_Excerpted text_

::::::::::

The above commands operate on a group of Matrix data structures, listed in the following table. In many cases it is not necessary to access the data explicitly--since an entire optimisation can be performed in terms of the operations given above. However, a series of Tcl commands are available if one wants to operate on the Matrix data structures directly.

Tag Dimensions Title
$opt.f 1 x 1 f (function value)
$opt.pf 1 x 1 pf (previous function value)
$opt.x n x 1 x (position vector)
$opt.px n x 1 px (previous position vector)
$opt.rx n x 1 rx (best restart position vector)
$opt.g n x 1 g (gradient vector)
$opt.pg n x 1 pg (previous gradient vector)
$opt.gd n x 1 gd (gradient difference [g - pg])
$opt.eg n x 1 eg (gradient vector for convergence test)
$opt.v n x 1 v (current search dir)
$opt.s n x 1 s (step vector)
$opt.ps n x 1 ps (previous step)
$opt.h n x n h (hessian matrix)
$opt.ph n x n ph (previous hessian matrix)
$opt.ih n x n ih (inverse hessian matrix)
$opt.evalh n x 1 evalh (eigenvalues of hessian matrix)
$opt.evech n x n evech (eigenvectors of hessian matrix)
$opt.ug n x 1 ug (transformed gradient vector)

::::::::::

(Records from a collection)
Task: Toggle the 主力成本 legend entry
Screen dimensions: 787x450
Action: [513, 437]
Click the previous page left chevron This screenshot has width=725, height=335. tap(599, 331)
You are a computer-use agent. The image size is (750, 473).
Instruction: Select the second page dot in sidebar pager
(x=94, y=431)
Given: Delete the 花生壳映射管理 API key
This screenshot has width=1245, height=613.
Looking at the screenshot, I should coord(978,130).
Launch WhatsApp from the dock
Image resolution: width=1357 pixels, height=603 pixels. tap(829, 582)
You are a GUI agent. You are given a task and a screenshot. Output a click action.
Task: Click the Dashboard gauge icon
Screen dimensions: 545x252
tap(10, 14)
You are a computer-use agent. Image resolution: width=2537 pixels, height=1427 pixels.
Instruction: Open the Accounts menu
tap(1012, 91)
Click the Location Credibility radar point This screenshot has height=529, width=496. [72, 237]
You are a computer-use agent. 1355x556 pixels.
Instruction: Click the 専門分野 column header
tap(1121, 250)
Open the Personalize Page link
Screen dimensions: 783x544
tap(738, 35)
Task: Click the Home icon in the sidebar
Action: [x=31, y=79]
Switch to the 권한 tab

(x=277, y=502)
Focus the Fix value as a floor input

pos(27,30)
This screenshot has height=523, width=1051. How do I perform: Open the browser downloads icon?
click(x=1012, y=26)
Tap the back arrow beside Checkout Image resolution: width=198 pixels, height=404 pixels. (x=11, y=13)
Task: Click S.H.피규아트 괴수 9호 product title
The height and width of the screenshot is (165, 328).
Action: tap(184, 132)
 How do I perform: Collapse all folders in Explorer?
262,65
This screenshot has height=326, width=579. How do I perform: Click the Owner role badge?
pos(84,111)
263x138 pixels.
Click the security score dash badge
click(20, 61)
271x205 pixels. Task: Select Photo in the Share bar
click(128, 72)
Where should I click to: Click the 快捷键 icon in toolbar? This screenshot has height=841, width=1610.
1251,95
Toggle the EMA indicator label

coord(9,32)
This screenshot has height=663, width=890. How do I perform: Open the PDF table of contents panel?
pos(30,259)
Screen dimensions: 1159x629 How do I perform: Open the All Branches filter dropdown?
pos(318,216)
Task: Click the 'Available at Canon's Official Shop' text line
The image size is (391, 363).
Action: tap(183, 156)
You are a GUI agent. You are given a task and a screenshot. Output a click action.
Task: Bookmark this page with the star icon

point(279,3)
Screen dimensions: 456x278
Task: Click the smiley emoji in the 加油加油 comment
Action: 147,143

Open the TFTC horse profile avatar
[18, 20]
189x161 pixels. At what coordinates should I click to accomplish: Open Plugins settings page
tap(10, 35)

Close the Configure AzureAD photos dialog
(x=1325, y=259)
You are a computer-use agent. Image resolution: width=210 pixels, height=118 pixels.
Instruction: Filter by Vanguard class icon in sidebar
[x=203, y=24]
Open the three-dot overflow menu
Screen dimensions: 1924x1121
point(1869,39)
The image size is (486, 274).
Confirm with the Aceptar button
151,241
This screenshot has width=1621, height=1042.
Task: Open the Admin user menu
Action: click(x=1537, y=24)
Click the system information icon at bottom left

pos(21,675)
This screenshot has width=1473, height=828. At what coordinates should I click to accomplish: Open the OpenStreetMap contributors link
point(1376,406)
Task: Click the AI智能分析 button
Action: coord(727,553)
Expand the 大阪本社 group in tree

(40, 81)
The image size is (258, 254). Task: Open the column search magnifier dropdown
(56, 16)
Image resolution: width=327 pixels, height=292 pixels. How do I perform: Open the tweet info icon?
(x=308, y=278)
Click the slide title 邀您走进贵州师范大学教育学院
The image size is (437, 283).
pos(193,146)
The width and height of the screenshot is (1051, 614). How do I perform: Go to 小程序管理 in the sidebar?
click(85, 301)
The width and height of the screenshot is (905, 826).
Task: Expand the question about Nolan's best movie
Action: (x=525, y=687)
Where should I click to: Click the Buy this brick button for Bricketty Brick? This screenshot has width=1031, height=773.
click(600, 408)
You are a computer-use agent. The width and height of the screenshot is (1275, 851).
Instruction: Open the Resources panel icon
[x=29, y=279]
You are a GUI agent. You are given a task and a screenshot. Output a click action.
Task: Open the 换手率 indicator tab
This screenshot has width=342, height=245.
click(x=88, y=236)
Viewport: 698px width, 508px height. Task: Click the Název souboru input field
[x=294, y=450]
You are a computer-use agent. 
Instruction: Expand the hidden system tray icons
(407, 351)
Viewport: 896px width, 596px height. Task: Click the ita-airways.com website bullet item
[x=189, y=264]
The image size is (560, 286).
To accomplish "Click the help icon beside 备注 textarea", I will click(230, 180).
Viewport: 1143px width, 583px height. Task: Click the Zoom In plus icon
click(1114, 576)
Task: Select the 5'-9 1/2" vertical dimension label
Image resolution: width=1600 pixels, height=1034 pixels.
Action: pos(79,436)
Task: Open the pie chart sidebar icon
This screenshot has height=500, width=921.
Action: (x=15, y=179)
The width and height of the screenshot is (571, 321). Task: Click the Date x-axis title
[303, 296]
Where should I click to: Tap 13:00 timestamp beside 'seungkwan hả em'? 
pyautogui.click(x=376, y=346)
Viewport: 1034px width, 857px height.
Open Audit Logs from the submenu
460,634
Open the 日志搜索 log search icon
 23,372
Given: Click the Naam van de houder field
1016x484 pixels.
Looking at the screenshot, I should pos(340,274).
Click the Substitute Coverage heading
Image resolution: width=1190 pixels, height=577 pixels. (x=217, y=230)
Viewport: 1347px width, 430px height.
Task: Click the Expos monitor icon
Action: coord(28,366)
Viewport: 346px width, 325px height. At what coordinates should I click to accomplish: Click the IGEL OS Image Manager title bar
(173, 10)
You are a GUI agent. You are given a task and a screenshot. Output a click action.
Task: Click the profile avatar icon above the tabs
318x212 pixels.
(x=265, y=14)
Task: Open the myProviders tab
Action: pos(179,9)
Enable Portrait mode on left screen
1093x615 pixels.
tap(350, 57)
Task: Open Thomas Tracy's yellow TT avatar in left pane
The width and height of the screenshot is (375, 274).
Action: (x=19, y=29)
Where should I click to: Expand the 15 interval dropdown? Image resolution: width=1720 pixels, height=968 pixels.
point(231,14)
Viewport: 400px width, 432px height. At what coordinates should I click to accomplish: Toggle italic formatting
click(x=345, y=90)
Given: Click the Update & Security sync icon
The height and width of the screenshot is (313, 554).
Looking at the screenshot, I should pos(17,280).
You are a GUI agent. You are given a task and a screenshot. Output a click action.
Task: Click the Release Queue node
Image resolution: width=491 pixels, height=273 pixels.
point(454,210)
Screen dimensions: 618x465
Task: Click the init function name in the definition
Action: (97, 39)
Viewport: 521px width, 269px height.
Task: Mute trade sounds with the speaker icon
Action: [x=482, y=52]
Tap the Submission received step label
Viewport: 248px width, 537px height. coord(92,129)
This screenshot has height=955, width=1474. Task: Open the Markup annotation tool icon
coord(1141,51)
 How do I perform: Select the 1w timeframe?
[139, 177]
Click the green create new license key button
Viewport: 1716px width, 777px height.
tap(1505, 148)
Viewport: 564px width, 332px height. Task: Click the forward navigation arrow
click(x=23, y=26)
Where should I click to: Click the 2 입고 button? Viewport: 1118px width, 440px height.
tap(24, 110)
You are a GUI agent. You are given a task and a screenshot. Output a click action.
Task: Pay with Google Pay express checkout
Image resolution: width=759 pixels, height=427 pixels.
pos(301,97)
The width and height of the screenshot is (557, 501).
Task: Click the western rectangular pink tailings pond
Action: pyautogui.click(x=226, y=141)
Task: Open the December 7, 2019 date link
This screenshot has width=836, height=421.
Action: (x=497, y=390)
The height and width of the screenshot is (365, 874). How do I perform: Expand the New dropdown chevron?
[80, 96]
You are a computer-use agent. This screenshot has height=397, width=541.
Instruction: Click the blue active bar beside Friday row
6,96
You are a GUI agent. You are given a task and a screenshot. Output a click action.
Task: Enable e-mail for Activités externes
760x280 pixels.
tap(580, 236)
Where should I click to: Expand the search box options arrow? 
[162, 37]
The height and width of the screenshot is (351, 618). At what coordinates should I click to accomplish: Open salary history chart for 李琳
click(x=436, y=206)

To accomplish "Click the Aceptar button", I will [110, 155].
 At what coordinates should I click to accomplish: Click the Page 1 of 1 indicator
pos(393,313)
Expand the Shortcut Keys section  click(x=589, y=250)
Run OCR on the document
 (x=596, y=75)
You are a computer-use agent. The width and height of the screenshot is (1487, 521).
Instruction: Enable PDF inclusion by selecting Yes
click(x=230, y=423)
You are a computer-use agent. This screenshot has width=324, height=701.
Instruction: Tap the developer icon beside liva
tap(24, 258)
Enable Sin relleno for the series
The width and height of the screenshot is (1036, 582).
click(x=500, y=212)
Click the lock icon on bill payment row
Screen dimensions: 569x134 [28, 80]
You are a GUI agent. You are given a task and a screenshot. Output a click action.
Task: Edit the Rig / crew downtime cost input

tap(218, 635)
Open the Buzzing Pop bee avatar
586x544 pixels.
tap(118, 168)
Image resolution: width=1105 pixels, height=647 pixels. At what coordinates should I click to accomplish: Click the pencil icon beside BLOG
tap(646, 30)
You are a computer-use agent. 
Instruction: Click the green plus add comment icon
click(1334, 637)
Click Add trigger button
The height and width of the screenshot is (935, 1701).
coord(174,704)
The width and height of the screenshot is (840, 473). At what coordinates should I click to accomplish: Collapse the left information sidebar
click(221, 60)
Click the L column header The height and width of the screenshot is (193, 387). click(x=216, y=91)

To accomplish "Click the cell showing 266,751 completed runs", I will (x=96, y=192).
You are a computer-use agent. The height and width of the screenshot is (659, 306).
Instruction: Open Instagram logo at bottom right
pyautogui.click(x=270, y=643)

::::::::::

_To do_
Extend the excerpt on optimizer data structures, starting right after the last row of its table. The material above stands apart from the excerpt on optimizer data structures.

_Response to this exercise_
$opt.m n x 1 m (mode-following vector)
$opt.mode n x 1 mode (mode vector)
$opt.modes n x n modes (modes (original hessian eigenvectors))
$opt.st n x 1 st (step vector from CG restart iter)
$opt.yt n x 1 yt (g(i) - g(i-1) from CG restart iter)
$opt.yi n x 1 yi (current g(i)-g(i-1))

NOTE: $opt.st, $opt.yt, and $opt.yi are defined only in a conjugate-gradient optimisation.

The following table describes the elements of the Tcl array no_parm that are used to control the operation of the primitive commands. The first series of elements may be set during the optimisation; the second series are generated by the various commands and may be accessed to control the optimisation. The default values, where given, are those applied in the control scripts, (as invoked by the newopt and hessian commands. When writing custom optimisation algorithms many will need to be set explicitly.

Element Usage Default
function function to be invoked  
args Tcl list of arguments to be passed to the function  
method type of calculation finite_difference ( hessian); bfgs ( newopt)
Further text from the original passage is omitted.